Sunset Clauses Explained for Vendors

A sunset clause sets the final date by which conditions must be satisfied — or the contract dies. Properly structured, it's the vendor's key protection in long-conditional sales.

10 February 2026 5 min readBy Daniel McCormack
Sunset Clauses Explained for Vendors

iKey Facts

  • Sunset clauses set the final deadline for satisfying contract conditions
  • Either party can terminate if conditions aren't satisfied by the sunset date
  • Strong vendor sunsets are unilateral (vendor can terminate even if buyer is still pursuing approval)
  • Brisbane sunset typical: 12-24 months for DA-conditional contracts; 6 months for finance-conditional
  • See companion: Subject-to-DA Contracts Explained

What a Sunset Clause Does

A sunset clause is a date — typically 12-24 months from contract execution — by which all conditions must be satisfied. If not, either party can walk.

Three flavours:

  1. Mutual sunset — both parties can terminate
  2. Buyer sunset — only buyer can terminate (favours buyer)
  3. Vendor sunset — only vendor can terminate (favours vendor)

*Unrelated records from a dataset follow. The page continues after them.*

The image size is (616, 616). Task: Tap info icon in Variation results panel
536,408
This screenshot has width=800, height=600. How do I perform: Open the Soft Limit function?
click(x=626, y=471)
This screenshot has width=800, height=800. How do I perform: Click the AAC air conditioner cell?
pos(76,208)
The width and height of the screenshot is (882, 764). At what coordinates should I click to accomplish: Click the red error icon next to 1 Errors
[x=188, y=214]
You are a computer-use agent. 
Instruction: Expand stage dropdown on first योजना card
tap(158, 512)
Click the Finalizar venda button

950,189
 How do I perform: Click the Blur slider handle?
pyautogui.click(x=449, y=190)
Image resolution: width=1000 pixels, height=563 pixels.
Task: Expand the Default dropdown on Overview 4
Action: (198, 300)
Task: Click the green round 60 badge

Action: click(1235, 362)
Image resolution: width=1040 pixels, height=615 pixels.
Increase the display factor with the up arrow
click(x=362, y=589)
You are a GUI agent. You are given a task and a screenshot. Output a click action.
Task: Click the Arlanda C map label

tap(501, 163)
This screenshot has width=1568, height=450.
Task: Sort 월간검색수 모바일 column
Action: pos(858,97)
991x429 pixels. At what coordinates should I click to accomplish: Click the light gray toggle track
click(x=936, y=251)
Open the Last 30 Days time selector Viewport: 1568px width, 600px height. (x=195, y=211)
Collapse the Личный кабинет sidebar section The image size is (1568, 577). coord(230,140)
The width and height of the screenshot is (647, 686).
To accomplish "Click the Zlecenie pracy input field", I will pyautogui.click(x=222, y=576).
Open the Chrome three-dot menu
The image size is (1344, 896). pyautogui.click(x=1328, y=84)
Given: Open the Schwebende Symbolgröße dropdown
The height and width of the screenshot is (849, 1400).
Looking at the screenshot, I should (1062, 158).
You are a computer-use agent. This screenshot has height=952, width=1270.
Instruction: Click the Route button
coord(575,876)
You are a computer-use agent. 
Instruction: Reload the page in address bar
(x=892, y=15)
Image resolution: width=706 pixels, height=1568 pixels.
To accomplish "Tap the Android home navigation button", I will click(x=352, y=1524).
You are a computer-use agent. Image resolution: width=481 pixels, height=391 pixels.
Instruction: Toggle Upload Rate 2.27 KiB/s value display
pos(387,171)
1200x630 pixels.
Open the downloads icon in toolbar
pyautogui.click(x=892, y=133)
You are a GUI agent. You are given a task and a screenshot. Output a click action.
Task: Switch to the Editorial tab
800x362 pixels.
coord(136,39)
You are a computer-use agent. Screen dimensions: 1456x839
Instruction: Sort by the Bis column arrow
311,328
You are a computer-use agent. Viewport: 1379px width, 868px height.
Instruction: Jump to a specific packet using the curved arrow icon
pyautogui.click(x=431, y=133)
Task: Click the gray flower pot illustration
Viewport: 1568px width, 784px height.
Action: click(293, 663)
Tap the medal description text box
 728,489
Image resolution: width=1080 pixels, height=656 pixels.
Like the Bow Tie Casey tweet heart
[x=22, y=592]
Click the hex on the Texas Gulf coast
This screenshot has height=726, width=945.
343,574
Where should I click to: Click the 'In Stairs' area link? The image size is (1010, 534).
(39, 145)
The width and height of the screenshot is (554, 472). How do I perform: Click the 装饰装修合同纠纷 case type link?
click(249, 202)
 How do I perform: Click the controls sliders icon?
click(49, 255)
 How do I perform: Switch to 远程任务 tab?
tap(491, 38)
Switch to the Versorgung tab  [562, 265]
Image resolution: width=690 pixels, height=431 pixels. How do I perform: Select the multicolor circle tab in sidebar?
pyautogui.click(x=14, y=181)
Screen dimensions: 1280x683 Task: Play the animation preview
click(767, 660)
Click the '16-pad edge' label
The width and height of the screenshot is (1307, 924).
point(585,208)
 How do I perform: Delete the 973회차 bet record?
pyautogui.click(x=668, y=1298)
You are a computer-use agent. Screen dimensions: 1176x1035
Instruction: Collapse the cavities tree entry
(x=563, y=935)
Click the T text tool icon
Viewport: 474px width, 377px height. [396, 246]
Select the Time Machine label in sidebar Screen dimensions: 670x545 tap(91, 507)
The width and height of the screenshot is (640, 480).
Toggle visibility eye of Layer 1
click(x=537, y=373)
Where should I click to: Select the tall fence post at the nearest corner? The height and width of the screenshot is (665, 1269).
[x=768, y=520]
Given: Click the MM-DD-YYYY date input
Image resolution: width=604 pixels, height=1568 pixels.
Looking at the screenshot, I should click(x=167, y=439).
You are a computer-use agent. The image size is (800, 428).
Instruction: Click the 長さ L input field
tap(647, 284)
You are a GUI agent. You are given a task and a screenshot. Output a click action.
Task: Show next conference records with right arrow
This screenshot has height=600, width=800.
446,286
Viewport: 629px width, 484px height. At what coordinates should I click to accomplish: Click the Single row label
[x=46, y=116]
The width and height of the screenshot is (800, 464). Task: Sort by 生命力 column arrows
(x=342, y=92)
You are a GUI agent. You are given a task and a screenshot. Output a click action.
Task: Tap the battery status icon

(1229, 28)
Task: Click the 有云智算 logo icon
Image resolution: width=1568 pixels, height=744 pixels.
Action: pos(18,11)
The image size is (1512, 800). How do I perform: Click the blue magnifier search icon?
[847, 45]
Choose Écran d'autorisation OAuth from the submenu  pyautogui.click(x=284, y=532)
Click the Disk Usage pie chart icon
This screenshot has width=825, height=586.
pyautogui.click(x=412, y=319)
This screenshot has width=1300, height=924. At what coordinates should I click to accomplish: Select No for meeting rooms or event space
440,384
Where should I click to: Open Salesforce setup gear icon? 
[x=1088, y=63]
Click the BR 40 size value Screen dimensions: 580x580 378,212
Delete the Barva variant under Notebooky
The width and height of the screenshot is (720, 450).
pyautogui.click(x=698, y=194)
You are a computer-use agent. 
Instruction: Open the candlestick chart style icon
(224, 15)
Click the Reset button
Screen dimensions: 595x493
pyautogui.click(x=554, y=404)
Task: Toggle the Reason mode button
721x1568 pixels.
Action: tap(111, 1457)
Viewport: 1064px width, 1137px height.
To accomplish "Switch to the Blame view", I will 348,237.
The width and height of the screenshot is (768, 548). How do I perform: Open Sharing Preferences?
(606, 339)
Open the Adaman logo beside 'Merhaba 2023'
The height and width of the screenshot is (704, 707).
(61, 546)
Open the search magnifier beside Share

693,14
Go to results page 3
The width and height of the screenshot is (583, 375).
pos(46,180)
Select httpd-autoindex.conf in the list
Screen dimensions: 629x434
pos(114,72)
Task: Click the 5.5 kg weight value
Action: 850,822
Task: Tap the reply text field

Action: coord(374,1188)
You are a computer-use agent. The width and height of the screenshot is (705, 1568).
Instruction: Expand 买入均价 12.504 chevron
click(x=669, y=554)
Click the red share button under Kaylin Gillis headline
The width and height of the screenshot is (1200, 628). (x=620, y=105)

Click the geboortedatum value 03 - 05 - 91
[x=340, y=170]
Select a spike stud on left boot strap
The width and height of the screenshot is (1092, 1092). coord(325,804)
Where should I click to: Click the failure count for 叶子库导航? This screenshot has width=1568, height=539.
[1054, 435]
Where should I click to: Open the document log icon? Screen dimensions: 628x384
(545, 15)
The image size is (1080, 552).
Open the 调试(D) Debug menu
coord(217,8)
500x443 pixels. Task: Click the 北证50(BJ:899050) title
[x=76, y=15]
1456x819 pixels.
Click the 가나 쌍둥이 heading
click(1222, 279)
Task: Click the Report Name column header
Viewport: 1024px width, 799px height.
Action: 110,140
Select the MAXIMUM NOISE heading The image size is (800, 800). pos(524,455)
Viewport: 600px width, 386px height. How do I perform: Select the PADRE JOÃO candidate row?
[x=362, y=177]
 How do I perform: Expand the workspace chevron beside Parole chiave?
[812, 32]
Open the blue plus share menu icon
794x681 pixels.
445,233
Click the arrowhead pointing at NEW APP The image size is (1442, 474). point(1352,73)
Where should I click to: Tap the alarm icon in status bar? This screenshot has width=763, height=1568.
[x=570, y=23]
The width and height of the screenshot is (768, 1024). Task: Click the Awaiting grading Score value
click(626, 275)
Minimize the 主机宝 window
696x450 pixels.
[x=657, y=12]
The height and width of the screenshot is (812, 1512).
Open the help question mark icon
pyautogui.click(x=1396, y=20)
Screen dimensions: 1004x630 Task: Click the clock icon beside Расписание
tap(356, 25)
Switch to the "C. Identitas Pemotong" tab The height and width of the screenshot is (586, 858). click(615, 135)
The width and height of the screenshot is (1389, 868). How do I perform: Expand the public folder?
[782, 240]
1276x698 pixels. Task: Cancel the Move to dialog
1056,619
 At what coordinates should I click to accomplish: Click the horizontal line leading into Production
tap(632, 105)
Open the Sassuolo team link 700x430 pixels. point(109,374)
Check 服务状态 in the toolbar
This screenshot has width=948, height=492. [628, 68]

Strong vendor protection: vendor-only or mutual sunset.

Vendor Strategy

A well-drafted sunset clause:

  • Names a hard date (not "120 days after lodgement")
  • Allows vendor termination if conditions unsatisfied
  • Triggers deposit forfeit on buyer-caused failure
  • Specifies cost recovery if applicable

Avoid: buyer-controlled extensions, automatic extension provisions, vague "good faith" requirements.

"Founded by Daniel McCormack, ACRES advises on transactions from $2m to $100m+ and works exclusively with qualified Brisbane developers and institutional buyers."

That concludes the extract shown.